Давай пиши! Хай дочурка у меня будить Людмилкую.
Из роддома меня привезли на извозчике. Такси в Харькове в 1935 году были еще редкостью. Привезли в нашу маленькую комнатку в большом доме по Мордвиновскому переулку, N 17. С этой комнатой у меня связаны самые светлые и прекрасные воспоминания в жизни.
Комната была подвальной, с одним окном. Я видела в окно только ноги прохожих. Мне было интересно определять по обуви и юбкам своих соседей. Прямо под окном стоял стол. Слева — буфет. В буфете на верхней полке в вазе постоянно лежали конфеты. Я их получала за свои «выступления».
А выступала я перед всеми, кто попадал к нам в дом. Папа тут же усаживал гостя.
— Ну куда, куда ты бежишь? Ну чиво? Сядь, передохни! Галава ты… Усех дел не переделаишь. Щас тибе моя дочурка концертик устругнеть.

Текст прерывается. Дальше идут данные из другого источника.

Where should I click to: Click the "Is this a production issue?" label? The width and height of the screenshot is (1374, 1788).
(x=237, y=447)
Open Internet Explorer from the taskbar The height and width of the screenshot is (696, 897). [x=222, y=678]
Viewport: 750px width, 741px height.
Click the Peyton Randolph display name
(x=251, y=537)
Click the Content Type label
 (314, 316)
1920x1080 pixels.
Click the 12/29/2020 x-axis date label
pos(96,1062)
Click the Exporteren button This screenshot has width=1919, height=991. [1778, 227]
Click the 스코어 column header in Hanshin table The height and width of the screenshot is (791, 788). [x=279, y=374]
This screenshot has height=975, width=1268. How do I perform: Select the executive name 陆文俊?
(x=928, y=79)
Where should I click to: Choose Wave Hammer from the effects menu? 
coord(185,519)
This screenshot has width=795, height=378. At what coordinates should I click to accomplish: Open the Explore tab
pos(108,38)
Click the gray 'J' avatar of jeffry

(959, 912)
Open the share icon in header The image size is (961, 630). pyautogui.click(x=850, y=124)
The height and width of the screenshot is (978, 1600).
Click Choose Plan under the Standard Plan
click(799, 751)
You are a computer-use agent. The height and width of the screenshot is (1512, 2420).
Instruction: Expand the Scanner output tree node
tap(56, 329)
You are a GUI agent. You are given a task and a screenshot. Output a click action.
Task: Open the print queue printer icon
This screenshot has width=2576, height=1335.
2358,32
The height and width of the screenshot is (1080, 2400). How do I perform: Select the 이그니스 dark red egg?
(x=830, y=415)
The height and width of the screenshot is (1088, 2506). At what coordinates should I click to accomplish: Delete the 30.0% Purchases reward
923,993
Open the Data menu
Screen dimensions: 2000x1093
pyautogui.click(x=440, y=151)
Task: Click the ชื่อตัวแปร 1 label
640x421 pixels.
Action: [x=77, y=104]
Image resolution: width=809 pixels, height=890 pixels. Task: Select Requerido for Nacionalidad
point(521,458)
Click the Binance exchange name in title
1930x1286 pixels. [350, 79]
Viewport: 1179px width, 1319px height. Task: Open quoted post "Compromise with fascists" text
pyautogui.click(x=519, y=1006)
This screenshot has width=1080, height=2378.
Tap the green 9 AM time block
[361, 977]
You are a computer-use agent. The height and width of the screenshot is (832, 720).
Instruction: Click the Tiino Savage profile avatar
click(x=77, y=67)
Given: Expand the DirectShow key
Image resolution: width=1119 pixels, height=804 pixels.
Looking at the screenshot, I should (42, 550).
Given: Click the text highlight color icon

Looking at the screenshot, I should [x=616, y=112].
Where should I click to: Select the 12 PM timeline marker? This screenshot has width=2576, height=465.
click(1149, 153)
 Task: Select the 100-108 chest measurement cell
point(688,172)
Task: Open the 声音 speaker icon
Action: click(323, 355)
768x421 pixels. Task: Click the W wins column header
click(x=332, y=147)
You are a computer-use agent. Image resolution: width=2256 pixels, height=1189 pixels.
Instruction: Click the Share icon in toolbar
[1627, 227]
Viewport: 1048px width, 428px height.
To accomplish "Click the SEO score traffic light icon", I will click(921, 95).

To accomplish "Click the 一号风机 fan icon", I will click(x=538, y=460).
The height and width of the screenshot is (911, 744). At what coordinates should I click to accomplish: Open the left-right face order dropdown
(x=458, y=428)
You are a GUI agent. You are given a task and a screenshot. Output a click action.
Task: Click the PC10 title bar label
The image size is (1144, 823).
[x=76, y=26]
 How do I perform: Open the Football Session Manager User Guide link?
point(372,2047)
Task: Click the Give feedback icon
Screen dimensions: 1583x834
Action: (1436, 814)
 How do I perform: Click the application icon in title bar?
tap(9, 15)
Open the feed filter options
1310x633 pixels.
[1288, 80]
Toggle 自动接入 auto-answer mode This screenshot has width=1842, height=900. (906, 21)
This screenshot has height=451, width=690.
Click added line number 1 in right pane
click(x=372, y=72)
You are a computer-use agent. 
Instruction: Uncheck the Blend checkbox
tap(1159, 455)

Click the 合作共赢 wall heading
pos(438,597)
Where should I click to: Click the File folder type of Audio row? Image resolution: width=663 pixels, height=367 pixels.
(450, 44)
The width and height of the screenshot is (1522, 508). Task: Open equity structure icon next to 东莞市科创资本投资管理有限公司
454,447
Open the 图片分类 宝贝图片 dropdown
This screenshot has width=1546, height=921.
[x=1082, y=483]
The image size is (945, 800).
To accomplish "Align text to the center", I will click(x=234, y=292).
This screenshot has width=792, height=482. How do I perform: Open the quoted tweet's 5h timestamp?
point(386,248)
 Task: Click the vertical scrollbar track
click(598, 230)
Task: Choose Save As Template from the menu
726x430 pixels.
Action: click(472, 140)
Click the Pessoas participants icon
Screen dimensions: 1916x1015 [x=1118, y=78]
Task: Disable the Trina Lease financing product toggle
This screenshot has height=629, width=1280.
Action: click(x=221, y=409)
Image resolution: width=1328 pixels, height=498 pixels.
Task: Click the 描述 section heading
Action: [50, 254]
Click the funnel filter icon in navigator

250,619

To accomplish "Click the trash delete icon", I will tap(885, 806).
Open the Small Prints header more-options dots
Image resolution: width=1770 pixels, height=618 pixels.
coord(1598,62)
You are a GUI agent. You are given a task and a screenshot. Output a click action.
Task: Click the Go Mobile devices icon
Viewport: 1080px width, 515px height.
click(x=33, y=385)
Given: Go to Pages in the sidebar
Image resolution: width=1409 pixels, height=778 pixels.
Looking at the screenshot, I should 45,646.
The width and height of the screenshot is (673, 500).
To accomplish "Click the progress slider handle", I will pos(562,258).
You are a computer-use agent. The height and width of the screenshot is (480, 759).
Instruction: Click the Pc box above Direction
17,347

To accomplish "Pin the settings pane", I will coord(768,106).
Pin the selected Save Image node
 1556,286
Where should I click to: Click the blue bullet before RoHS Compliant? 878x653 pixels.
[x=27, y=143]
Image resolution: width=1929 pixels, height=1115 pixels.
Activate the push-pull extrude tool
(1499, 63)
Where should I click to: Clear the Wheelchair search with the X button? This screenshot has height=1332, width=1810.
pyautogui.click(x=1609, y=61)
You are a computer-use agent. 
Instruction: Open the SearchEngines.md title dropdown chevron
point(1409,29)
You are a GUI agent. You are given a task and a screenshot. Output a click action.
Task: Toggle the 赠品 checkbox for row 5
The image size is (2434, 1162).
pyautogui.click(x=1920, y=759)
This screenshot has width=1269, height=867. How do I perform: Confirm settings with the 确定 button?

И начиналось! Папа ставил стул посередине комнаты, я быстро вскарабкивалась на него, руки назад, глаза широко открыты, улыбка самая веселая. Я все делала так, как учил меня папа: «Дочурка, глаза распрастри ширей, весело влыбайсь и дуй свое!» Начинала я со стихотворения:
Жук-рогач, жук-рогач —
Самый первый силач;
У него, у жука,
На головушке — рога!
При этих словах полагалось приставить к вискам два указательных пальца.
Гость вежливо улыбался: «Очень мило, очень мило», — и собирался уходить. «Куда ты? Не-е, брат, ще тока начало! Давай, дочурчинка, песенку з чечеточкую!» Это означало, что в конце песни, какой бы она ни была, надо дать «кусок» чечетки. Я хлопала себя почти одновременно по груди, коленям и, выбросив ногу вперед, а руки в стороны, громко выкрикивала: «Х-х-ха!!».
Эх, Андрюша, нам ли быть в печали,
Возьми гармонь, играй на все лады,
Так играй, чтоб горы заплясали,
Чтоб зашумели зеленые сады!
Папа на баяне — «тари-дари, дари-дам!»
И я свое — «х-х-ха!»
После этого гость обязательно смеялся. Больше всех радовался и подыгрывал мне папа: «Не, актрисую будить, точно. Ето як закон! Усе песни на лету береть, як зверь. Ну, вокурат актриса!»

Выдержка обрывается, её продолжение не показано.